Records excerpted from a collection:
•••
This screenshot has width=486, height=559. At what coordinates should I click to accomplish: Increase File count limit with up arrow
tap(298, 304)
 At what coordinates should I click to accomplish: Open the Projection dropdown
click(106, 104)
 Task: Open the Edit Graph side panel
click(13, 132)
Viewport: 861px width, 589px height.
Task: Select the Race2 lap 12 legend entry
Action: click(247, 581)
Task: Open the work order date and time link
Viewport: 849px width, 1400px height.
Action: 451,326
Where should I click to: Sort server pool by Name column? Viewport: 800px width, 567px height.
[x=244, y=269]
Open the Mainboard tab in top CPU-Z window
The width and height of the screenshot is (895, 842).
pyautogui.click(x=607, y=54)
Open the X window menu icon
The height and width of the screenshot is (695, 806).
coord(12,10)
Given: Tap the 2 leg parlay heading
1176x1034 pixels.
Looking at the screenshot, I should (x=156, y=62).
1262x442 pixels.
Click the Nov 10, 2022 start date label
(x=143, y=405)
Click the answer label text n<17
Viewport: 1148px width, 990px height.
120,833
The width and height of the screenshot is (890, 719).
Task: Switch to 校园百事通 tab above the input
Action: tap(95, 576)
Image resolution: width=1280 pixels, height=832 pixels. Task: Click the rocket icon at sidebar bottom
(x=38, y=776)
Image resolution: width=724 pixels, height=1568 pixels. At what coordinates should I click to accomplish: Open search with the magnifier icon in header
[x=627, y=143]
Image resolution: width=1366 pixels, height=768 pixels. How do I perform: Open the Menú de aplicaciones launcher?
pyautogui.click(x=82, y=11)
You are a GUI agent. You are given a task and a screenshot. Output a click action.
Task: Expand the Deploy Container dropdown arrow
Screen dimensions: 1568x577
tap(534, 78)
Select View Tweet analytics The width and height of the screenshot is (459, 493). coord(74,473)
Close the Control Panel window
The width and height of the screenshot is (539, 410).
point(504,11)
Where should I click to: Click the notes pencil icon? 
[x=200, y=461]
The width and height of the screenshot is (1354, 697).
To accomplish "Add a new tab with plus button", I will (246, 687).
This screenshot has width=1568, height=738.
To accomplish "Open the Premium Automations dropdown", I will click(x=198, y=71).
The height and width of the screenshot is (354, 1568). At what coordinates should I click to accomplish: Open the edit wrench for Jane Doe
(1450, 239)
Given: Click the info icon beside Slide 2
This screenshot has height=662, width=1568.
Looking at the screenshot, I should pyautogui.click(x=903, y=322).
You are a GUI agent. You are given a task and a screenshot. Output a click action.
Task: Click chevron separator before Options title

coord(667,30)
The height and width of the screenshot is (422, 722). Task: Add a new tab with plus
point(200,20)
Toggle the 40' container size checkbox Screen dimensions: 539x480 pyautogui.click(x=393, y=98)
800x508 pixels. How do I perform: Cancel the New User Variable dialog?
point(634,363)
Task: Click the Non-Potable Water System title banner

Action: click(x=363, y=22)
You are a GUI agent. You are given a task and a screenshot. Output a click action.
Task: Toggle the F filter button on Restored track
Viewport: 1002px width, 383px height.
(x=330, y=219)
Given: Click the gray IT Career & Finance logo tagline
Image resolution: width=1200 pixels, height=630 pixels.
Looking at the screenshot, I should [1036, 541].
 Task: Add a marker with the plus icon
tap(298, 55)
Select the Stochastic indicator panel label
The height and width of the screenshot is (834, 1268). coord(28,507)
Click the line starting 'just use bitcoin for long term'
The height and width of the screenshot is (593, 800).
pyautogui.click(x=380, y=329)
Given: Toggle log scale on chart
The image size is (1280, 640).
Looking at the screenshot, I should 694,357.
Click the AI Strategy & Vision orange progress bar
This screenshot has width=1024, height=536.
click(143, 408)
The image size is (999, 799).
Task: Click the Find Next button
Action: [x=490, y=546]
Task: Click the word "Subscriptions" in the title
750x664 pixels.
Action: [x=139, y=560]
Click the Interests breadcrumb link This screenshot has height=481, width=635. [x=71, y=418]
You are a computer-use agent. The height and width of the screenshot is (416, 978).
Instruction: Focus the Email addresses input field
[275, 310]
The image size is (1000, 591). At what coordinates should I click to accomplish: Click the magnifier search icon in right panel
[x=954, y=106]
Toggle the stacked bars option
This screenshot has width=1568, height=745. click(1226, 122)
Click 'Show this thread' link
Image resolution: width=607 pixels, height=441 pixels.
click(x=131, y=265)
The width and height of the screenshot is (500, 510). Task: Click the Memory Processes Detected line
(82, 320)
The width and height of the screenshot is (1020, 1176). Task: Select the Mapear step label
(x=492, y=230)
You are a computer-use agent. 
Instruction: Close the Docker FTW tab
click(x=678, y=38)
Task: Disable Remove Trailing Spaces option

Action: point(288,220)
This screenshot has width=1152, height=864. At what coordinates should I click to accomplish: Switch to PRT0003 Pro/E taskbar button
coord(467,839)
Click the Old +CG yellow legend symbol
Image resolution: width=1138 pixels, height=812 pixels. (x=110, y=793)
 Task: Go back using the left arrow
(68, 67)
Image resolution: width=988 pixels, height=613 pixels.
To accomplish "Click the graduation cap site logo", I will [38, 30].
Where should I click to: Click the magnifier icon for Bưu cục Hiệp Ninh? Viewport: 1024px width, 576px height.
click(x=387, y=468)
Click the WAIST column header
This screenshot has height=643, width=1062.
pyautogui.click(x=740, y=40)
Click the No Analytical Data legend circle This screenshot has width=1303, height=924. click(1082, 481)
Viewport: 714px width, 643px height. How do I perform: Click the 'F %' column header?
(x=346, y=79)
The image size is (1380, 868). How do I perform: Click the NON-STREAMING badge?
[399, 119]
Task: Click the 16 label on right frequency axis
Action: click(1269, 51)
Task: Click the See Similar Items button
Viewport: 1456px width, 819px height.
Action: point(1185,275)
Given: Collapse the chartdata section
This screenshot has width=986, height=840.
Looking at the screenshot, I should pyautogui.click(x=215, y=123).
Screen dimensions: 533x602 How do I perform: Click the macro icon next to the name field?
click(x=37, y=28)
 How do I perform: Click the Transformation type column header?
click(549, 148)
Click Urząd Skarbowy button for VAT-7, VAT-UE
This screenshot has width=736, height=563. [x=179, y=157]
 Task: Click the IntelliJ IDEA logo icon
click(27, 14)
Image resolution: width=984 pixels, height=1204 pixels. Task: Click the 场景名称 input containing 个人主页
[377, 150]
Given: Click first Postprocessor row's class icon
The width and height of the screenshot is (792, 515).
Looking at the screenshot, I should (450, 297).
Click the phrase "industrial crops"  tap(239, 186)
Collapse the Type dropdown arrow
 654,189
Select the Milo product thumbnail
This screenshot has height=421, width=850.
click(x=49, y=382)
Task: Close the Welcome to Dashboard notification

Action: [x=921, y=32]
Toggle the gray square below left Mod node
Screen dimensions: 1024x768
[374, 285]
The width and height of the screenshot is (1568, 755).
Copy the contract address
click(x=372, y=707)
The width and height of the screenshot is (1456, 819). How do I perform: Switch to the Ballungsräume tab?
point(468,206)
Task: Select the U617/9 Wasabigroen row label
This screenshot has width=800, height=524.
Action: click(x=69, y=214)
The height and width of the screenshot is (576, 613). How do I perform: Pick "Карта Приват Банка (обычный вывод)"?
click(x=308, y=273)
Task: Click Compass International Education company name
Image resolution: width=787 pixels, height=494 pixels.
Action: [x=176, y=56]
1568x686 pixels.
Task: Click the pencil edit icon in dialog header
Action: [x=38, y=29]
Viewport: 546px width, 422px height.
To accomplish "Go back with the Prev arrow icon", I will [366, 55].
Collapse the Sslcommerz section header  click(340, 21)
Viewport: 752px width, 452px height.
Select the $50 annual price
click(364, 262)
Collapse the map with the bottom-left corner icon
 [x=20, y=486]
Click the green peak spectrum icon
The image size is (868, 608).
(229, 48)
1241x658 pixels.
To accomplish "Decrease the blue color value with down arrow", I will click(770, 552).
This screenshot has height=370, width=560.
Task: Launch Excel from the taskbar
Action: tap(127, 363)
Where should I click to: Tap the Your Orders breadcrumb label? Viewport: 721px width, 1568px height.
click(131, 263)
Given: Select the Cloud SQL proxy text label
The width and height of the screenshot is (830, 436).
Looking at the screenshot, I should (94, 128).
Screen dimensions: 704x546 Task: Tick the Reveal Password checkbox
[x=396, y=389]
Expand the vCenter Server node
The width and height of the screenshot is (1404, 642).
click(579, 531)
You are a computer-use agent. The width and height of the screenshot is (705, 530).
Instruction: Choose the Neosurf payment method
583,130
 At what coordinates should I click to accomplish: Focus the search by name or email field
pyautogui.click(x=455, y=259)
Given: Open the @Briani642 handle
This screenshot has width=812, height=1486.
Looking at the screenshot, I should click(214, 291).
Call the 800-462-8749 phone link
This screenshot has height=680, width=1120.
•••
» **Task item**:
All that belongs in your answer is the stretch of entries above from the line with "Viewport: 1002px width, 383px height." through the line with "Image resolution: width=988", printed exactly.

» **Problem solution**:
Viewport: 1002px width, 383px height.
(x=330, y=219)
Given: Click the gray IT Career & Finance logo tagline
Image resolution: width=1200 pixels, height=630 pixels.
Looking at the screenshot, I should [1036, 541].
 Task: Add a marker with the plus icon
tap(298, 55)
Select the Stochastic indicator panel label
The height and width of the screenshot is (834, 1268). coord(28,507)
Click the line starting 'just use bitcoin for long term'
The height and width of the screenshot is (593, 800).
pyautogui.click(x=380, y=329)
Given: Toggle log scale on chart
The image size is (1280, 640).
Looking at the screenshot, I should 694,357.
Click the AI Strategy & Vision orange progress bar
This screenshot has width=1024, height=536.
click(143, 408)
The image size is (999, 799).
Task: Click the Find Next button
Action: [x=490, y=546]
Task: Click the word "Subscriptions" in the title
750x664 pixels.
Action: [x=139, y=560]
Click the Interests breadcrumb link This screenshot has height=481, width=635. [x=71, y=418]
You are a computer-use agent. The height and width of the screenshot is (416, 978).
Instruction: Focus the Email addresses input field
[275, 310]
The image size is (1000, 591). At what coordinates should I click to accomplish: Click the magnifier search icon in right panel
[x=954, y=106]
Toggle the stacked bars option
This screenshot has width=1568, height=745. click(1226, 122)
Click 'Show this thread' link
Image resolution: width=607 pixels, height=441 pixels.
click(x=131, y=265)
The width and height of the screenshot is (500, 510). Task: Click the Memory Processes Detected line
(82, 320)
The width and height of the screenshot is (1020, 1176). Task: Select the Mapear step label
(x=492, y=230)
You are a computer-use agent. 
Instruction: Close the Docker FTW tab
click(x=678, y=38)
Task: Disable Remove Trailing Spaces option

Action: point(288,220)
This screenshot has width=1152, height=864. At what coordinates should I click to accomplish: Switch to PRT0003 Pro/E taskbar button
coord(467,839)
Click the Old +CG yellow legend symbol
Image resolution: width=1138 pixels, height=812 pixels. (x=110, y=793)
 Task: Go back using the left arrow
(68, 67)
Image resolution: width=988 pixels, height=613 pixels.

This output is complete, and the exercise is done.